March 10, 2020
I've been using levered ETF's for as long as they've been available. Losses in any year were minimal because I use stop losses underneath any position, including these. The simplest way for the SEC to fix any problem it sees with these products is to force these ETF providers to include more information on using stop losses under positions so people don't take big losses and force providers to include warnings about overnight losses and what they could be if used improperly in volatile markets. I'm pretty sure any investor that takes a sizeable loss is not going to use these again if that happens or at least properly size a position afterwards.
I have undergraduate degrees in Finance and Economics and an MBA from Harvard Business School. I've been investing since 1988. I have used 2x and 3x ETF's for years in my hedge fund and family office. Somebody with my background should be grandfathered in to any law change. The amount of assets in these funds is minuscule compared to the overall ETF or mutual fund universe. That's because any kind of levered trade is by it's nature riskier than normal. Bit those of us who are experts in the market and use these funds as tools understand their value.
I'm well aware of the risks of using these products, but those risks are mitigated by proper risk management, position sizing and market experience. Why use these at all? Because they provide a rapid way to express a position with far less money at risk than un-levered funds do. Each position can be a lot smaller with a 2x or 3x fund than it would be with a normal position. This provides major benefits to traders because if you use them smartly, you can keep a large portion of your investable funds in cash and trade only a portion of it to get similar returns. As well, the smaller position sizing allows much easier entry and exit and risk protection in the form of stop losses and stop limits.

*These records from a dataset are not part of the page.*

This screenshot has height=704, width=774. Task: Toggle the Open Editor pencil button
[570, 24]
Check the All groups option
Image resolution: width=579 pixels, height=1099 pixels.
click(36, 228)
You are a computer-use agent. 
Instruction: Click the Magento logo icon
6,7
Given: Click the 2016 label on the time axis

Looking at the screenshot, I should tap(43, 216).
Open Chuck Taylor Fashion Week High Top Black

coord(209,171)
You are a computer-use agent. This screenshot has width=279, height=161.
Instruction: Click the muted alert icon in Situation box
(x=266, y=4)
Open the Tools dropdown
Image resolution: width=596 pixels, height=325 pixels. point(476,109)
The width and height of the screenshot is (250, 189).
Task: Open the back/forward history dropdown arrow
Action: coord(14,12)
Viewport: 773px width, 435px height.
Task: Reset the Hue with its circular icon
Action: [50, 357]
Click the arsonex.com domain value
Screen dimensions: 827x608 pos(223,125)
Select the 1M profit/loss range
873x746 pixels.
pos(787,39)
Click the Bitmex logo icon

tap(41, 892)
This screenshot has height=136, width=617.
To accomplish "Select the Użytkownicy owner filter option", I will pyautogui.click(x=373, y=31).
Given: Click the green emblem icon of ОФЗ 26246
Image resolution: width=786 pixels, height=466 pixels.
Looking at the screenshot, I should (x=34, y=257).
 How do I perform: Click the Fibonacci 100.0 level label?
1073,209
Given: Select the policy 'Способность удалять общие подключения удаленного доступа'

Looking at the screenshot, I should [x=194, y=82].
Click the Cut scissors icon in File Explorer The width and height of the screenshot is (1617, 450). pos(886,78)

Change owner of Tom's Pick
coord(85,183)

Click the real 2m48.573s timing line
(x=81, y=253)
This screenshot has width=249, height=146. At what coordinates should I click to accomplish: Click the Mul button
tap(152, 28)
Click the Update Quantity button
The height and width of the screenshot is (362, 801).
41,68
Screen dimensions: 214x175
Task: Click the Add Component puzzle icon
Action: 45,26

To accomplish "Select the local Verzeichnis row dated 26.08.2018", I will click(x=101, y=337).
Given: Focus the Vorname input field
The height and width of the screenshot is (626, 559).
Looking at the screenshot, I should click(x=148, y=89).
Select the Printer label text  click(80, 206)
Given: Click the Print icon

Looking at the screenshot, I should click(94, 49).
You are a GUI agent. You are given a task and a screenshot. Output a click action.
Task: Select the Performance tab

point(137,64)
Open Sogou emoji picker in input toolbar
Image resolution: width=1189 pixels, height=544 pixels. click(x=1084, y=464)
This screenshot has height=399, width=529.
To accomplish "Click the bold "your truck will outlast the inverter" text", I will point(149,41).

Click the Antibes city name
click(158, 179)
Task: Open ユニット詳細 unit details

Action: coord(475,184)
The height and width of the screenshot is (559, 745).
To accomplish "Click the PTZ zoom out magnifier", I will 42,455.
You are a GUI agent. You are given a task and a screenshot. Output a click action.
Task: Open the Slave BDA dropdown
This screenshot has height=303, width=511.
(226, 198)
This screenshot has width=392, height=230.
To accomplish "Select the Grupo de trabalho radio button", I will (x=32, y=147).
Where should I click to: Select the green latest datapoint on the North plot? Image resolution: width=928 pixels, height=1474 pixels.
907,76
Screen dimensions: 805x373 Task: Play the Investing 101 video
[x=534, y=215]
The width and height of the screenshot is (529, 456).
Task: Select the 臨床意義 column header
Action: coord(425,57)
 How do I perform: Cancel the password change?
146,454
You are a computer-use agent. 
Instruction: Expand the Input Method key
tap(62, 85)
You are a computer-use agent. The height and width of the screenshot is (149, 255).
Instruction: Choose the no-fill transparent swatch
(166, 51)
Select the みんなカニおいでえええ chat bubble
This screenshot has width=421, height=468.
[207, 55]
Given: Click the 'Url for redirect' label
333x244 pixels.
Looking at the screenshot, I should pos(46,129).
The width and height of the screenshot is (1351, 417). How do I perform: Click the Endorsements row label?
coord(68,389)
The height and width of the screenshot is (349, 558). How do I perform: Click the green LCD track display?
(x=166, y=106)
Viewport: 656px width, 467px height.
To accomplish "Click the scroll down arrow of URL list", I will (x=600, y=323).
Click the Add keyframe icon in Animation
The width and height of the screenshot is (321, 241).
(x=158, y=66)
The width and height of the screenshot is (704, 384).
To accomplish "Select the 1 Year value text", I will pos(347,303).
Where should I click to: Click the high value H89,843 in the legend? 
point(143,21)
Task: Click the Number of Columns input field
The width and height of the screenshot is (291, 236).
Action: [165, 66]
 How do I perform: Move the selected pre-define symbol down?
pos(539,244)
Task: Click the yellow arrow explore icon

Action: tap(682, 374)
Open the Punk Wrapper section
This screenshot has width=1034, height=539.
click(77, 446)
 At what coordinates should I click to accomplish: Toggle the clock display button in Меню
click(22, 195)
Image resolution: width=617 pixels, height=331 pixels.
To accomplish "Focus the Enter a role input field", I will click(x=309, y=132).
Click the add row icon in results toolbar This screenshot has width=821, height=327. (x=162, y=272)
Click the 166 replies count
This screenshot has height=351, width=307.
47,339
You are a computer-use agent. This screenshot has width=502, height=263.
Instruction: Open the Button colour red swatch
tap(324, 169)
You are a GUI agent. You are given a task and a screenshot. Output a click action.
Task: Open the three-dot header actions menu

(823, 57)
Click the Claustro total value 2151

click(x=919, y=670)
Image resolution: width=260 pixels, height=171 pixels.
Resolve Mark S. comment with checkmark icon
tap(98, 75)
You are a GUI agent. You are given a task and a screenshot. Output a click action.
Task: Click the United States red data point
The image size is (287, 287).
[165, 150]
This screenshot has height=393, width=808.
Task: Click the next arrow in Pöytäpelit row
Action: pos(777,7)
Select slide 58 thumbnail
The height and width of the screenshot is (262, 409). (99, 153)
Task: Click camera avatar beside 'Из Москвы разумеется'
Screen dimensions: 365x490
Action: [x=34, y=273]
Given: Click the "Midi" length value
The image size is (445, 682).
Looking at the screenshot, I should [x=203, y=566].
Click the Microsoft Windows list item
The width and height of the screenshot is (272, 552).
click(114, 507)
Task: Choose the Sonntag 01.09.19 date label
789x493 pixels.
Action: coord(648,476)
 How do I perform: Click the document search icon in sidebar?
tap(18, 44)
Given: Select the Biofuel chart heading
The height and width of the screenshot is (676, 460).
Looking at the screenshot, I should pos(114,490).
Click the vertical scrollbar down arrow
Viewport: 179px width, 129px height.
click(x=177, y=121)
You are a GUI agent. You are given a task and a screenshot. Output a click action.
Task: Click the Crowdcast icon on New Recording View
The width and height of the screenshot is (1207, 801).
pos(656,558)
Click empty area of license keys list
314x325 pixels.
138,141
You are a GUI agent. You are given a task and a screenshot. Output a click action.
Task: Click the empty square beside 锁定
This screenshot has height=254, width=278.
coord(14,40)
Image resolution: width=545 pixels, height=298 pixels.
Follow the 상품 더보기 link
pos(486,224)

For market professionals, these are a very, very useful tool, just as option contracts are a tool. A lot of inexperienced investors lose money on options contracts, too, but that doesn't mean they should be banned from professional use. In times of market downturns, using a 2x or 3x short fund to hedge a portfolio if a quick way to buy protection for market participants who are not options experts. To have to re-create these using separate options is a pain in the neck.
Not everybody should be in these products and current warnings and disclosures do highlight the risks adequately. You can never keep inexperienced people from hurting themselves in markets - they will find other ways of doing it if these weren't available. The only difference is position sizing. You have to use smaller positions. And use stop losses and be aware of when to hold positions over night and when not to. Those who make mistakes get the best teacher possible - losses - to make them not do it a second time. I doubt many make repeated mistakes with these products. If somebody holds a 2x or 3x fund position overnight and it goes against them the next morning, it will teach them that they should have had a smaller position size and they won't make that mistake again.
With regard to the decay aspects of these products, it's mimics to a large extent what happens with the underlying options used to create them and the options markets in general. The SEC doesn't ban options trading, it simply requires more lengthy disclosure. The same should be the goal here. If somebody holds a position that is going against them, again any losses will teach them not to do it a second time and to scale back on position size. Mistakes happen faster with these products, but so does the learning.
If I were the SEC, I would simplify the issue this way: require people who trade to have one of the following: (1) an MBA degree or (2) a Finance undergrad degree or a (3) a CFA or (4) proof of 1 years experience using the products.
Anybody with just one of these criteria ought to qualify as an investor who understands the risks. If you force ETF distributors like Fidelity or Schwab to examine trading records or the like it will be a silly burden on those firms. If an investor with these basic qualifications is willing to sign a contract that they assume the losses and understand the risks, that should be adequate.